We were lucky the pregnancy ended up with a positive outcome — our beautiful and happy daughter is now almost two-and-a-half.
But a lot of that stress and anxiety could have been avoided and unfortunately, I still experience some of the same issues today, more than two years later. Quite regularly, there’s things which pop up that reinforce my opinion that society hasn’t caught up with the times. One time at childcare, my partner was invited to a mothers’ lunch to celebrate all of Aliana’s achievements throughout the year and I wasn’t allowed to go, as it was a mothers-only event, despite my partner and I asking.
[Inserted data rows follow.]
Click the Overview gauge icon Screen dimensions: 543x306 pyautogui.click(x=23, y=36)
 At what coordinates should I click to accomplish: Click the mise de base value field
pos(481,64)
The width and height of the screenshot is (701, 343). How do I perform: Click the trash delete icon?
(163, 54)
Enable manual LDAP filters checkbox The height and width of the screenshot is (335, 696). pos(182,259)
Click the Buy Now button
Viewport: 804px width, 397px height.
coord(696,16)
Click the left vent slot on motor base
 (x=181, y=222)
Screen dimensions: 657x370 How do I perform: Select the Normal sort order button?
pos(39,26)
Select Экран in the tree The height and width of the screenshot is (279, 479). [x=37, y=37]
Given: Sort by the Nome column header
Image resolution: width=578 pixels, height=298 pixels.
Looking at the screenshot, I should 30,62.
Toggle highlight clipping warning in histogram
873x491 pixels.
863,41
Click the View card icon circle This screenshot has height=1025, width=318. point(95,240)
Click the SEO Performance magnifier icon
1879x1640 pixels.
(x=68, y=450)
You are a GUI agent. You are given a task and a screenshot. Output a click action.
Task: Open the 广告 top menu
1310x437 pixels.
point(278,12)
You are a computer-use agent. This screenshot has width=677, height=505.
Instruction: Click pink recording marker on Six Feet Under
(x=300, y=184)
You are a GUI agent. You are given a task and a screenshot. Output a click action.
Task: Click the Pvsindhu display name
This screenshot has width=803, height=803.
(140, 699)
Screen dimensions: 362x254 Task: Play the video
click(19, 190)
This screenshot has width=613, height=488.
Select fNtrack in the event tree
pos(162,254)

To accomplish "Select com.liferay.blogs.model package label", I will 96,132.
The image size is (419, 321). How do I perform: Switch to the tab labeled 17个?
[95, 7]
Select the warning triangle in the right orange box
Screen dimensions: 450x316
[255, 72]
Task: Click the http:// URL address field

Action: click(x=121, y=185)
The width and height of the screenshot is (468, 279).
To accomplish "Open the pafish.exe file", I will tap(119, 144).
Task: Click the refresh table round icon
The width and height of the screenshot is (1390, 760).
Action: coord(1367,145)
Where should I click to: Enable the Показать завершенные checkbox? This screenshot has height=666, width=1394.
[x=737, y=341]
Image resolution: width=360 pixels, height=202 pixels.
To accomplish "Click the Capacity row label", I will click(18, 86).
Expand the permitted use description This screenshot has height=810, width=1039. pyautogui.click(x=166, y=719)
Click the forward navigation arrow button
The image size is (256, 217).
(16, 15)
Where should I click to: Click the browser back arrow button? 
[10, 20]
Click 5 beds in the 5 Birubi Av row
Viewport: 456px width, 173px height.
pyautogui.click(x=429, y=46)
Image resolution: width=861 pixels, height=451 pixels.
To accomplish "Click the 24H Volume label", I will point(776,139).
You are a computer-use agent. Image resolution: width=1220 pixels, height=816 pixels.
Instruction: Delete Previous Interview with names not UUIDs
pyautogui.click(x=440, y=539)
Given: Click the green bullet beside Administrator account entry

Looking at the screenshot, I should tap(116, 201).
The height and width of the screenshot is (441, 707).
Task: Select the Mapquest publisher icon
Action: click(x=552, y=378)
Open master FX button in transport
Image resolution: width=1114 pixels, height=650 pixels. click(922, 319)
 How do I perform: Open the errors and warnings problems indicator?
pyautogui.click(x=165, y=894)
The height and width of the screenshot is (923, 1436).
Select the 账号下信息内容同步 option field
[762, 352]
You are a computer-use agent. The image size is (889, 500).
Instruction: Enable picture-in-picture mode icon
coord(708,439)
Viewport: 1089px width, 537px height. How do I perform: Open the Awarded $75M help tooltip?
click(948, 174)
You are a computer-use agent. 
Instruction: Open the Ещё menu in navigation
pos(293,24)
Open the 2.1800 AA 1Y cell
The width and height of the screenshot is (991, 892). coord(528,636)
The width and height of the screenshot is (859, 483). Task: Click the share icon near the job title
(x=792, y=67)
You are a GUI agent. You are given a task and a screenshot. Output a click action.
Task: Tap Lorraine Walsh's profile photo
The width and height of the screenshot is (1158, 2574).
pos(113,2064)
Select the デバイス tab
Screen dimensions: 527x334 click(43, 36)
Instead, we were told: “maybe we will look at doing something with the fathers included next year.” So these issues aren’t restricted to the health system — it’s a much wider, more widespread problem.
My plea for anyone reading this who is involved with new parents is to treat the fathers with as much compassion and interest as the mothers. We aren’t some third wheel who just brings home the bacon at the end of a week — we should be viewed as an integral part of the whole pregnancy and birthing journey.